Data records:
○ ○ ○

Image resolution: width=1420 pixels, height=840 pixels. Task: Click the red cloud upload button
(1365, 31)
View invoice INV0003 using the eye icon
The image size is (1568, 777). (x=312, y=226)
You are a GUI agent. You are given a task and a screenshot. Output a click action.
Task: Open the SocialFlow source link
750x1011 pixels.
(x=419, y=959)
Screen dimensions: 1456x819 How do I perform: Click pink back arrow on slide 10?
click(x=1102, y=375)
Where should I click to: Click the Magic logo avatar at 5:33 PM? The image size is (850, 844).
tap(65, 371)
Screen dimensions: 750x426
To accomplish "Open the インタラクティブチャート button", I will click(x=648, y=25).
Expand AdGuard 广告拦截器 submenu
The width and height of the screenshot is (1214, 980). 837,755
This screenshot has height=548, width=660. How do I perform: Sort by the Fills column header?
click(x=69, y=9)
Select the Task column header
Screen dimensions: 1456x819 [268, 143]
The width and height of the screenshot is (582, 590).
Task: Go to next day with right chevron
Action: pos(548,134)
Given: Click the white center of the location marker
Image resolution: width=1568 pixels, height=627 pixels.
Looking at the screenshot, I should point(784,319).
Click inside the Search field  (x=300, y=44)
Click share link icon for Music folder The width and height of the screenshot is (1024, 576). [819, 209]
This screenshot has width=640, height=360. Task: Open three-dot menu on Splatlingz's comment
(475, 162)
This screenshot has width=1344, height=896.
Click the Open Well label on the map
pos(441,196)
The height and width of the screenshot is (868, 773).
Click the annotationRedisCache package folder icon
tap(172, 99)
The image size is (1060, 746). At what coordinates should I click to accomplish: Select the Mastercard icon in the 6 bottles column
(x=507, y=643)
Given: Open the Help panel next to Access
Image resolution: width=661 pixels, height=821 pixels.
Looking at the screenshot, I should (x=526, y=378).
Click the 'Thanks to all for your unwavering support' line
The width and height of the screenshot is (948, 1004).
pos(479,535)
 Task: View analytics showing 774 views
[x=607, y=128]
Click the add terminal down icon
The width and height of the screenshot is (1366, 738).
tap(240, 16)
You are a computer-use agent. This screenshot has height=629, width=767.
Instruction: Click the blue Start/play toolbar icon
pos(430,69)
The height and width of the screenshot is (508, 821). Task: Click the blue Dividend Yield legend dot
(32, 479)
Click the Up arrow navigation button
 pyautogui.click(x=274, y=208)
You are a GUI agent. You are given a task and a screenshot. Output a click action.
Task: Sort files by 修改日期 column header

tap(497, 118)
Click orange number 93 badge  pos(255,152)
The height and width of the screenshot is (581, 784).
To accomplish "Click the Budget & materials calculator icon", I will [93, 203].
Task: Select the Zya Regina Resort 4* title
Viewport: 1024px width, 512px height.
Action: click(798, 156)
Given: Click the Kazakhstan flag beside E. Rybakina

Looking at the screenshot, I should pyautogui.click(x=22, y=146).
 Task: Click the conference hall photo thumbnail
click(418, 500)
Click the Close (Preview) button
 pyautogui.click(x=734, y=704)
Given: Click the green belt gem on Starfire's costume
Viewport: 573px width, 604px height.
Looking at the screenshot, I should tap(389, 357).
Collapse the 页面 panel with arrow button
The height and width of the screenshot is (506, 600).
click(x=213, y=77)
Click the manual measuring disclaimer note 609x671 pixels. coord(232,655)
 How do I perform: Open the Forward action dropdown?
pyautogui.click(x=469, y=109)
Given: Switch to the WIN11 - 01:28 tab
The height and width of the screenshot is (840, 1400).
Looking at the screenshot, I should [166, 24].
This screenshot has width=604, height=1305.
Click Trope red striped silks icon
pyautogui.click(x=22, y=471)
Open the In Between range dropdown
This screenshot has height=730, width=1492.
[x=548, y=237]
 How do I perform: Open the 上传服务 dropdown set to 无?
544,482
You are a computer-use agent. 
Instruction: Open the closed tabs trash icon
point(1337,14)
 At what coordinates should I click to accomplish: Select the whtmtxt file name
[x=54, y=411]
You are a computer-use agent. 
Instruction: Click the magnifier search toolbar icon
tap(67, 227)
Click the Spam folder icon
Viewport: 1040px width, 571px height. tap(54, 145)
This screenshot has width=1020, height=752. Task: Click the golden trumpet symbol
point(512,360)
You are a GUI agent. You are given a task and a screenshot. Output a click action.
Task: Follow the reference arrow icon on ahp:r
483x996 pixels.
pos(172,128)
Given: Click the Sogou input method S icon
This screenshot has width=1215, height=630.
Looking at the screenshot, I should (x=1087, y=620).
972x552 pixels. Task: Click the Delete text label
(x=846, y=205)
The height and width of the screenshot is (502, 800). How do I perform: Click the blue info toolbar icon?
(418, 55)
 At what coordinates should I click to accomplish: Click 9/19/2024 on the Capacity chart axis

○ ○ ○

● Task directions
Copy each line of the records containing the string "link".

● Task output
Task: Open the SocialFlow source link
Click share link icon for Music folder The width and height of the screenshot is (1024, 576). [819, 209]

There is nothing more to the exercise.